The big picture: Trump wants the Fed to cut rates, but paradoxically, the more he succeeds at limiting its independence, the greater the risk of inflation expectations and long-term interest rates shooting higher.
- The central policy question right now is whether the Fed should view inflation spurred by tariffs as a one-time shock or one that fuels longer-lasting price pressures.
- If it's a one-time adjustment, the Fed can feel confident cutting interest rates to combat economic weakness — if the central bank maintains its credibility that it will do whatever it takes to keep inflation low in the long run.
- This month, Treasury bonds have sold off amid doubts about the U.S. government's volatile trade policies. If Fed independence came into serious question, it would likely fuel further selling, causing long-term interest rates to rise — contrary to Trump's stated goals.
State of play: Besides Trump's latest social media posts, the Supreme Court is weighing a case that questions the constitutionality of independent agencies like the Fed.
- The Federal Reserve Act states that Fed chair Jerome Powell and other governors cannot be fired except for cause — not over mere policy disagreements.
- The Trump administration is arguing that the president has the authority to fire leaders of similarly structured agencies, including the National Labor Relations Board and Federal Trade Commission.
- Administration lawyers are asking the Supreme Court to overturn a 90-year-old precedent that found the FTC's structure to be constitutional and that the president could not fire an FTC commissioner.
Yes, but: There are some reasons to think that, even if the Supreme Court rules in Trump's favor on the core constitutional question, it could find a way to carve out protection for Fed independence.
- In a case about agency funding last year, for example, Justice Samuel Alito called the Fed "a unique institution with a unique historical background" and that its funding mechanism should be seen as "a special arrangement sanctioned by history."
Flashback: The Fed, created in 1914, was the culmination of America's long wrestling with whether to have a central bank.
- A seminal early Supreme Court case, McCulloch v.
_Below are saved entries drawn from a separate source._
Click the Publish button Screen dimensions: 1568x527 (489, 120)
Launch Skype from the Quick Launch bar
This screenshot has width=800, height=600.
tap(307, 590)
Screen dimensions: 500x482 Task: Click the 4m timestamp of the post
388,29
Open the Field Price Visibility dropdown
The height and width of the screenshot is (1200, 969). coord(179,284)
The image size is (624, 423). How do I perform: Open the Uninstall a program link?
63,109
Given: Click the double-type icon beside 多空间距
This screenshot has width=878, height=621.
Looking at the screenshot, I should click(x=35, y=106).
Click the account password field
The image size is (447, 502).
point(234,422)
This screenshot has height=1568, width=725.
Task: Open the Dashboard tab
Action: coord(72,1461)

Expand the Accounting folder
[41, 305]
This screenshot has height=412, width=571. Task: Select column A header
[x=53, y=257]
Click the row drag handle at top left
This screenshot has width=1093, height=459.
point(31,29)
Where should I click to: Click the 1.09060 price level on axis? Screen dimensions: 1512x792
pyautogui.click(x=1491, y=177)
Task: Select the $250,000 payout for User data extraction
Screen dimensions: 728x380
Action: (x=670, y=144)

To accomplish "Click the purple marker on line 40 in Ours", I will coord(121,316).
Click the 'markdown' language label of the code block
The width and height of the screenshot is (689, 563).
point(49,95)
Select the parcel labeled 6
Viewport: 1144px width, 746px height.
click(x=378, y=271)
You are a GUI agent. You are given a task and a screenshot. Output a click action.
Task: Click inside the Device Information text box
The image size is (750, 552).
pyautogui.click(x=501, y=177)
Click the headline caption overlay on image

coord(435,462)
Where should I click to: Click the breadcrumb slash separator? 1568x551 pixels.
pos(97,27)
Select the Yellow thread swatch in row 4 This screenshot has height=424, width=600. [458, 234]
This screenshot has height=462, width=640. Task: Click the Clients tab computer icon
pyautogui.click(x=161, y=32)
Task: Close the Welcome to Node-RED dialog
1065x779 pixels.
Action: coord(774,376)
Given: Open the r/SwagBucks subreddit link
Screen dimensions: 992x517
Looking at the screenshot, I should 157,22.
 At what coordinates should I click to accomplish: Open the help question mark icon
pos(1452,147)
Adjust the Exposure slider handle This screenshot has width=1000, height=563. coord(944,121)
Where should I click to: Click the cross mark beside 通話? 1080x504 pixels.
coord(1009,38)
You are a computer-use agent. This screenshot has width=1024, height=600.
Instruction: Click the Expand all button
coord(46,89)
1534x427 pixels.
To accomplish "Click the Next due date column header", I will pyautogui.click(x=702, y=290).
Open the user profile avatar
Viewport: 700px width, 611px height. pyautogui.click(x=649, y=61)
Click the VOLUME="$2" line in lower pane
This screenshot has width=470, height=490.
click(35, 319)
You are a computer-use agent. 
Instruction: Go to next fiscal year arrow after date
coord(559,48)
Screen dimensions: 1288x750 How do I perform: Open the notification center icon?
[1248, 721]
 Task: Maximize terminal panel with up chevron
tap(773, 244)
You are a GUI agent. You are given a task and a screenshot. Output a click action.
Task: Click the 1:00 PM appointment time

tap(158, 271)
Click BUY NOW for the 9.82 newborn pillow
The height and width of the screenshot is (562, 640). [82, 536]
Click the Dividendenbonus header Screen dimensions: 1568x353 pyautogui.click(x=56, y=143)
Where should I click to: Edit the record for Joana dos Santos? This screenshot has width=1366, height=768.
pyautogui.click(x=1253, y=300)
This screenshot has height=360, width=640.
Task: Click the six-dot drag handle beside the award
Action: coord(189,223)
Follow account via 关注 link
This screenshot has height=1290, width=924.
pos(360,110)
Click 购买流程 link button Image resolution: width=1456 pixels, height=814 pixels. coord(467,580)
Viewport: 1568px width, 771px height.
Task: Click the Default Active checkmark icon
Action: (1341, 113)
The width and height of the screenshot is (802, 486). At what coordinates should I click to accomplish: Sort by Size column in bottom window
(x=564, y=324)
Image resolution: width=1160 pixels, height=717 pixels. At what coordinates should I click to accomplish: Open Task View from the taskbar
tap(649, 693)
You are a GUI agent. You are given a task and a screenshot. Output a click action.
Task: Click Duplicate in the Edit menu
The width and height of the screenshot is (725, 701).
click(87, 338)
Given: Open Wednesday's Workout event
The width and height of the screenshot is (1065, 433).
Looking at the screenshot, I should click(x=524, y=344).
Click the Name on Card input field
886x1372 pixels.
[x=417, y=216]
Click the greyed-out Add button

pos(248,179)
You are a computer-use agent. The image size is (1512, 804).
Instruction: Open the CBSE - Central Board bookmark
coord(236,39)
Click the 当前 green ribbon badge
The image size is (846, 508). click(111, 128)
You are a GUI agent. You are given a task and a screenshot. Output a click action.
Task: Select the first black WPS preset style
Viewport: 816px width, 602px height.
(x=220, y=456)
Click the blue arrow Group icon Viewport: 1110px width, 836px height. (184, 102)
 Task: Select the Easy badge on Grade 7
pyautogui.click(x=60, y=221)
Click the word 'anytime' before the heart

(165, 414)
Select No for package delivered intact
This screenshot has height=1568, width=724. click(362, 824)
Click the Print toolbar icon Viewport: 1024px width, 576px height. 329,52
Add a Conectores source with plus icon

Maryland in 1819, was over whether Congress could create a national bank.
- The core domestic issue of Andrew Jackson's populist presidency was a fight over whether to shutter the Second Bank of the United States.
- The Fed's unwieldy structure — with presidentially appointed governors in Washington and 12 countrywide reserve banks with their own boards of directors — was the result of an elaborate compromise balancing many interests: big banks and small banks, agriculture and manufacturing, democratic accountability and dispersed power.
The bottom line: "Fed independence is more important than ever at a time when there is risk to underlying inflation and inflation expectations ... and global portfolio reallocation out of the U.S.," wrote Evercore ISI analysts.